Pistolen werden zelden gebruikt
Pistolen waren buitengewoon onnauwkeurig, behalve voor korte afstanden. Ze waren ook duur om te produceren. Het resultaat is dat ze meestal niet standaard werden gebruikt en als reservewapens voor officieren verschenen. En zelfs degenen die ze droegen, gebruikten ze zelden in de strijd omdat de vijand dichtbij moest zijn om het pistool bruikbaar te maken.
De bajonet: tweede verdedigingslinie
Een van de meest bruikbare en meest voorkomende wapens tijdens de Onafhankelijkheidsoorlog was de bajonet op een musket. Hierdoor konden infanteristen zich op dezelfde manier verdedigen tegen cavalerie-aanvallen als hellebaarden in het verleden. Ze boden ook een automatische melee-optie wanneer de vijand de linies binnendrong.
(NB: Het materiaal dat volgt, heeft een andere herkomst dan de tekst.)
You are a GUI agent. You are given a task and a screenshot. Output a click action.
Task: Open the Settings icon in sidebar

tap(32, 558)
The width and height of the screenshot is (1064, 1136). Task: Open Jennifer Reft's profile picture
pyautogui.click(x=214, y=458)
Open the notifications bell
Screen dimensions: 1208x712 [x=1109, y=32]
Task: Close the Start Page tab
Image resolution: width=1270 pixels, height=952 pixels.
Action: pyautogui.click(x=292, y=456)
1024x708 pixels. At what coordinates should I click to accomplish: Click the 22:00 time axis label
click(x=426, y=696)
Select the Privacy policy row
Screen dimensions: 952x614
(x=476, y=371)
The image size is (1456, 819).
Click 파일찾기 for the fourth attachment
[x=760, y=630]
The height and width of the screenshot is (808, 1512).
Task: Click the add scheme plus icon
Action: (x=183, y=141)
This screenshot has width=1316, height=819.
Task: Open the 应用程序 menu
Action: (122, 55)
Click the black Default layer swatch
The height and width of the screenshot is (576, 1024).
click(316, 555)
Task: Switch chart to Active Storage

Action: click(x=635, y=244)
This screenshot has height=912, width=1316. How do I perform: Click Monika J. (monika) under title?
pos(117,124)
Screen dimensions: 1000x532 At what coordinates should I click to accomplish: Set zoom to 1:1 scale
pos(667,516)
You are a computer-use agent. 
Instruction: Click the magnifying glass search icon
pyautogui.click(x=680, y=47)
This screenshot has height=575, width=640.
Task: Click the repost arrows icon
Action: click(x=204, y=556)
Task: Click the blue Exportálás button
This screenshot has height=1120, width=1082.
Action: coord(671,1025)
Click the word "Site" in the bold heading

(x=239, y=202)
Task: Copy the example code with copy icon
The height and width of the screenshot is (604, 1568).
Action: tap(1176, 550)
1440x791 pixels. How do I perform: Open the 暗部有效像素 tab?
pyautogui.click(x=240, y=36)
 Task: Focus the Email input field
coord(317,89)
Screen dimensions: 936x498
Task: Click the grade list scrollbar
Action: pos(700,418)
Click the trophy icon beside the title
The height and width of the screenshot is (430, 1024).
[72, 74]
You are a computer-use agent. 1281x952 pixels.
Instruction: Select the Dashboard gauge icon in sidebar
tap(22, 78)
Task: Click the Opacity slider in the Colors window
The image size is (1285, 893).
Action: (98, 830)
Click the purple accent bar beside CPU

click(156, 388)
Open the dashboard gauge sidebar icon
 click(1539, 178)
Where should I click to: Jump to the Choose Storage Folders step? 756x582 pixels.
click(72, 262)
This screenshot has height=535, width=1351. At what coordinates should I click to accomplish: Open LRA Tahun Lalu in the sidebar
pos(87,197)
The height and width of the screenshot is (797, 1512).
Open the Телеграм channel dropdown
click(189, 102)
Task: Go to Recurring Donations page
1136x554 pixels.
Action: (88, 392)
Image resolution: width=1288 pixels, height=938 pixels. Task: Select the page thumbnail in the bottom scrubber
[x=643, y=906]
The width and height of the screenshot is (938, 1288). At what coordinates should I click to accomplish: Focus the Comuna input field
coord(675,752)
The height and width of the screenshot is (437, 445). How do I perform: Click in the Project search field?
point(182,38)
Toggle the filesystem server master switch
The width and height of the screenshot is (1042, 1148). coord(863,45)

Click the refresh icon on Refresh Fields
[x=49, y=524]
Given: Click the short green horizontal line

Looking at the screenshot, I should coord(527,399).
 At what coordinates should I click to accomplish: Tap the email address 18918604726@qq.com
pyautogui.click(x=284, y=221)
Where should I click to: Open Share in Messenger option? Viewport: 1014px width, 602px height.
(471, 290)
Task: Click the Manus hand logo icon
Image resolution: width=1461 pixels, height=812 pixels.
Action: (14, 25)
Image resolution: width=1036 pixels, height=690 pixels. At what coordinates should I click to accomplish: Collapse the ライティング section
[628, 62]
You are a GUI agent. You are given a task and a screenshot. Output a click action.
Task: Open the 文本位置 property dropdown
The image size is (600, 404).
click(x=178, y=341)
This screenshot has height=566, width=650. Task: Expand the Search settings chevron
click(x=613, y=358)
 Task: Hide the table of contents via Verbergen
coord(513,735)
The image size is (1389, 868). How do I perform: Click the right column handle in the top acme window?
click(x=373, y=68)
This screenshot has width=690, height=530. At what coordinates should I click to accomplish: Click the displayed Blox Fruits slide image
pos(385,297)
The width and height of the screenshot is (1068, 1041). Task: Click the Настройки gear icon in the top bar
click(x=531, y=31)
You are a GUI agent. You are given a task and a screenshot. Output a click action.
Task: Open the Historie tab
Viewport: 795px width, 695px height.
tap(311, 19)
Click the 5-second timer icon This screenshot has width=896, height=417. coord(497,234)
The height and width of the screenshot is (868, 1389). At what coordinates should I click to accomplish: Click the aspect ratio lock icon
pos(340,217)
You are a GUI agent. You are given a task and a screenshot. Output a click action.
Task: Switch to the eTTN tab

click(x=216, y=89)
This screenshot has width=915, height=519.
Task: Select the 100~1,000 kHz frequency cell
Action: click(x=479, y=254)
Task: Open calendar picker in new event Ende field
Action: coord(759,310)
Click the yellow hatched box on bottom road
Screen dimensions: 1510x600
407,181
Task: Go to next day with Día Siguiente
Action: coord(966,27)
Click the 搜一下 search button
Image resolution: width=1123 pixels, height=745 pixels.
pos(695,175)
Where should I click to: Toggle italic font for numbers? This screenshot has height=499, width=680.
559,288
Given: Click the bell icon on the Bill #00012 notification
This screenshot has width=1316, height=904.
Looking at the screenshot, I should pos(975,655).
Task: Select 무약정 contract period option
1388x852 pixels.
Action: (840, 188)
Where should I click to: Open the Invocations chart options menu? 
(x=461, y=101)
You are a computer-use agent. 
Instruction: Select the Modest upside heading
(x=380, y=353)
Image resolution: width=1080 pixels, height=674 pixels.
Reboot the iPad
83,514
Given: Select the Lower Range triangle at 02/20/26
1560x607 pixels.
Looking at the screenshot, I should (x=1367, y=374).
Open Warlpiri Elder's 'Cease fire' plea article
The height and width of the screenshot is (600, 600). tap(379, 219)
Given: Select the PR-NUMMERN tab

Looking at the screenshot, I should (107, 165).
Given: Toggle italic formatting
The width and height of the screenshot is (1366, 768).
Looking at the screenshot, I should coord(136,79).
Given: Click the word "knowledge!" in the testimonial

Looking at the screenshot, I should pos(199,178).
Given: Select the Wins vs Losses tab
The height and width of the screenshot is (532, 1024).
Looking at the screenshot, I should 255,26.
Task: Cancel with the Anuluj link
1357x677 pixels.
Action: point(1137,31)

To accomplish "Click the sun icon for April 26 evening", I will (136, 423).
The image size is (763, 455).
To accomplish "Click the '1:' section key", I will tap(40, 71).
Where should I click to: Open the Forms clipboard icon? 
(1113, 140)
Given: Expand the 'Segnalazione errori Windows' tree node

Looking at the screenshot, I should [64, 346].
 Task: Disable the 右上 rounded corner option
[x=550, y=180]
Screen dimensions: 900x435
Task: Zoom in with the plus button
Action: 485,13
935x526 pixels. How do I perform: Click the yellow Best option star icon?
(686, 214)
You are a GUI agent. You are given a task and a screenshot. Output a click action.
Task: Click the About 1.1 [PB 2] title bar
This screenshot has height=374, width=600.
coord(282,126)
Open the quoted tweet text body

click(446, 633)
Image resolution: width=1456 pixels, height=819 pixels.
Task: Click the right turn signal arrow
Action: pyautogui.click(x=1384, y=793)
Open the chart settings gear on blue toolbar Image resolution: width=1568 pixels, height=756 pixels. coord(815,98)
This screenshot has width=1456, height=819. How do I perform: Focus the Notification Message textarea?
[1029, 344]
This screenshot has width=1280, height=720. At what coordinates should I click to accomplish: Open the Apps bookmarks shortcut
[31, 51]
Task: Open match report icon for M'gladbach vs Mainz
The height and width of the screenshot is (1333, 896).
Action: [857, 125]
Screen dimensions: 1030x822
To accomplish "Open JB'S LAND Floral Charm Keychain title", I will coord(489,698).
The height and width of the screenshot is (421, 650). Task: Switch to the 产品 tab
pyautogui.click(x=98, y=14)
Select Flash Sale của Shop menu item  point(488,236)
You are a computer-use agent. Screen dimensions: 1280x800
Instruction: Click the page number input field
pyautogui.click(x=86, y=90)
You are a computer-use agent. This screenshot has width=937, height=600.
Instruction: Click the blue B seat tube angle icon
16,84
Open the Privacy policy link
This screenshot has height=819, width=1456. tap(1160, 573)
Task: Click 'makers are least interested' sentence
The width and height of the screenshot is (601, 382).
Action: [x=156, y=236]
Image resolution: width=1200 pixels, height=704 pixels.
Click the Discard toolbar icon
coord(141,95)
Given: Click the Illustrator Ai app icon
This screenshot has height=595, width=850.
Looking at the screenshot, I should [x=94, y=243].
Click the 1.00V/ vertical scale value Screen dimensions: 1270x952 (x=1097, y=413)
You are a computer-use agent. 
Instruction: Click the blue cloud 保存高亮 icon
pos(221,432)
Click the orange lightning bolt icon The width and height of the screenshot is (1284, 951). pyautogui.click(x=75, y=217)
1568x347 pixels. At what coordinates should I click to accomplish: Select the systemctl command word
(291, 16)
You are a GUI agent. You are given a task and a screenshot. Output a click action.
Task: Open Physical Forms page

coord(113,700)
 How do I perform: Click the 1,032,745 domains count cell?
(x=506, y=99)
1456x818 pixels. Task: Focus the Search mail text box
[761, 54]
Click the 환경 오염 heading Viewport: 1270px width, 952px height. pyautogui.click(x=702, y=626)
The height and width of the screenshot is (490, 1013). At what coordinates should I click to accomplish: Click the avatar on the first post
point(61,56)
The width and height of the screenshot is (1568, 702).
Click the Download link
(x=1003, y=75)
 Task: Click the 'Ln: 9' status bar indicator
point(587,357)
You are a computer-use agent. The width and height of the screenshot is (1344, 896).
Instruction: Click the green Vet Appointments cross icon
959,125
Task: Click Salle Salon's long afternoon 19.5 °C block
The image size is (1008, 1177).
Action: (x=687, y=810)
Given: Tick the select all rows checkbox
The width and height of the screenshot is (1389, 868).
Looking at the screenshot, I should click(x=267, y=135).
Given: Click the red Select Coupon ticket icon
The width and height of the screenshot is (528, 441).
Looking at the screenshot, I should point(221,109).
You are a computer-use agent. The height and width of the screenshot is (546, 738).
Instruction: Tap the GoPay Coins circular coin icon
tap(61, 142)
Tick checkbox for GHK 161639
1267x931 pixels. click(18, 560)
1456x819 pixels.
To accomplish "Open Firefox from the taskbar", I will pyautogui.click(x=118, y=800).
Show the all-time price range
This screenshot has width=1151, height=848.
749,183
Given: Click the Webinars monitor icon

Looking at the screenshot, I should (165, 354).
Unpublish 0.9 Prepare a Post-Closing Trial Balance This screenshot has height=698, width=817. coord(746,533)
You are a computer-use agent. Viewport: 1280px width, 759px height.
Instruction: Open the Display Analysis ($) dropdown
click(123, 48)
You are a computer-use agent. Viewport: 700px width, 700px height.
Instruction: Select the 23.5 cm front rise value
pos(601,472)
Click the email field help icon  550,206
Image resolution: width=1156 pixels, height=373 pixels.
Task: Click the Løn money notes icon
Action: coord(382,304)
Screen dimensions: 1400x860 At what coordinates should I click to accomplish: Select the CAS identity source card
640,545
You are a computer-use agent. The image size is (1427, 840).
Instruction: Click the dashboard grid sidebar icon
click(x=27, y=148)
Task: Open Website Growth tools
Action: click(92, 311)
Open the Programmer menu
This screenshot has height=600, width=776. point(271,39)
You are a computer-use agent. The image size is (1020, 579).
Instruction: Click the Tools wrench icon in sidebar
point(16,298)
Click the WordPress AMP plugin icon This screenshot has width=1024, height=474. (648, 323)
Zwaarden kwamen veel voor tijdens de oorlog
Tijdens de oorlog werden veel soorten zwaarden gebruikt. Infanterie had vaak een sabel of hakmes bij zich. Dit was een korte, brede sabel, die vaak een mandwacht had. Cavalerie sabels waren langer, met een smaller blad. Ze werden vaak gedragen door hoge officieren, Duitse Jäger en Amerikaanse sluipschutters.
De schaarste aan bajonetten
Bajonetten waren, net als boten, buitengewoon waardevol voor Amerikaanse koloniën tijdens de Onafhankelijkheidsoorlog. Ze hadden meer musketiers dan bajonetten en bijgevolg moesten velen van hen traditionele wapens dragen in geval van man-tegen-man-gevechten. Zowel de schaarste aan bajonetten als schepen waren problemen die door de Fransen werden opgelost toen ze zich met de Amerikanen in de strijd verenigden.